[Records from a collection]
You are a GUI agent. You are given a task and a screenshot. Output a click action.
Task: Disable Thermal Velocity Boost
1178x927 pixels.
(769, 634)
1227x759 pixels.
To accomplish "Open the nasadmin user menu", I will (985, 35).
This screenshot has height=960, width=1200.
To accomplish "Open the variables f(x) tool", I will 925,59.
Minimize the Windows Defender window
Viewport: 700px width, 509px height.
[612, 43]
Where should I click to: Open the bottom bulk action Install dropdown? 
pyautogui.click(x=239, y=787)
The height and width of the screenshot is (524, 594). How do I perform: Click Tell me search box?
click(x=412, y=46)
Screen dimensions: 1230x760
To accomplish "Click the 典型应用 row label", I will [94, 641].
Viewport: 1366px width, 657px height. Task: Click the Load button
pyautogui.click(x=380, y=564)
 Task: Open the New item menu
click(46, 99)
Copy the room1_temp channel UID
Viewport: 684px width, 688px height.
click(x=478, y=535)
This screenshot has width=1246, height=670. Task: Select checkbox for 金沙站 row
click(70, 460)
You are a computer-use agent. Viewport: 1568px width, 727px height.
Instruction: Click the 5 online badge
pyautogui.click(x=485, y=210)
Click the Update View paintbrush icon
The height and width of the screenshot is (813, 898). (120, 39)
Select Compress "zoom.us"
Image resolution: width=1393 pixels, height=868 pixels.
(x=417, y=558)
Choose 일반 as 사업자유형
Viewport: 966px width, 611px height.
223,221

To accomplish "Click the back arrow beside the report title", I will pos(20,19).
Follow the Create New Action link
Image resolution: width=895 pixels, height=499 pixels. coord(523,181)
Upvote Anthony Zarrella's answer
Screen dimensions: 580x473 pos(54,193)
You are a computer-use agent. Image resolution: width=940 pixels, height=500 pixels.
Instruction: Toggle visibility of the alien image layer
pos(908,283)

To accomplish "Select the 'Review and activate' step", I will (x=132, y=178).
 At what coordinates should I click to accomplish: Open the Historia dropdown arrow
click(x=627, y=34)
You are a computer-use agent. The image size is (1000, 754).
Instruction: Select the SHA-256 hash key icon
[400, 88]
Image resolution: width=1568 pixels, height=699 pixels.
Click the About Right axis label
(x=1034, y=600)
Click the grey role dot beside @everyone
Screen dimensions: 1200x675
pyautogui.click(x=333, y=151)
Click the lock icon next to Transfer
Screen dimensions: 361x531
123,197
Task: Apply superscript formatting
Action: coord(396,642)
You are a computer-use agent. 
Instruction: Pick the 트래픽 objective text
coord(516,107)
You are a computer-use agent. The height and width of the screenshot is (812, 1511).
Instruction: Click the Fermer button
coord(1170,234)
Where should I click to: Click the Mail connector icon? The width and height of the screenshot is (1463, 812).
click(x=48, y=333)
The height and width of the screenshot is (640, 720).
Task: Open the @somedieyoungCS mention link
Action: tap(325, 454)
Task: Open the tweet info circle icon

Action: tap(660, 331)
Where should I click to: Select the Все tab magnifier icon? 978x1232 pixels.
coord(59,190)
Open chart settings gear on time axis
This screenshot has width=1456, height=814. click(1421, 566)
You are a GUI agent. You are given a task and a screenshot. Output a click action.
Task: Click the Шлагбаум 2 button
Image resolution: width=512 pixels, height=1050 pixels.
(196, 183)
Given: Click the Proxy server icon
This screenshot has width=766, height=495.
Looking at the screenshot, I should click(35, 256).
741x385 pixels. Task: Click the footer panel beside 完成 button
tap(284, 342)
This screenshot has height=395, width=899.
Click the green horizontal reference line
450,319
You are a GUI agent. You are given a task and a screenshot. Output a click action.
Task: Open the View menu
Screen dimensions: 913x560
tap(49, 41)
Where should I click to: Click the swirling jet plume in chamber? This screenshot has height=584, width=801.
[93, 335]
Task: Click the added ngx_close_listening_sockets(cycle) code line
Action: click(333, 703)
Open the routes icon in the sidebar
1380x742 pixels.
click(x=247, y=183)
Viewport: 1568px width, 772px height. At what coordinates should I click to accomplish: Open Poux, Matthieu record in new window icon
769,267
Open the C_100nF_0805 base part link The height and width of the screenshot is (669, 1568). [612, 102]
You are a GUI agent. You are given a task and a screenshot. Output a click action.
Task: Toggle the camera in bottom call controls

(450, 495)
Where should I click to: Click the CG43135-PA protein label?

Problem description » Copy only the stretch running from the line containing "Open the C_100nF_0805" to the final line of the entries, both ends included, exactly as it stands.

Completed task »
Open the C_100nF_0805 base part link The height and width of the screenshot is (669, 1568). [612, 102]
You are a GUI agent. You are given a task and a screenshot. Output a click action.
Task: Toggle the camera in bottom call controls

(450, 495)
Where should I click to: Click the CG43135-PA protein label?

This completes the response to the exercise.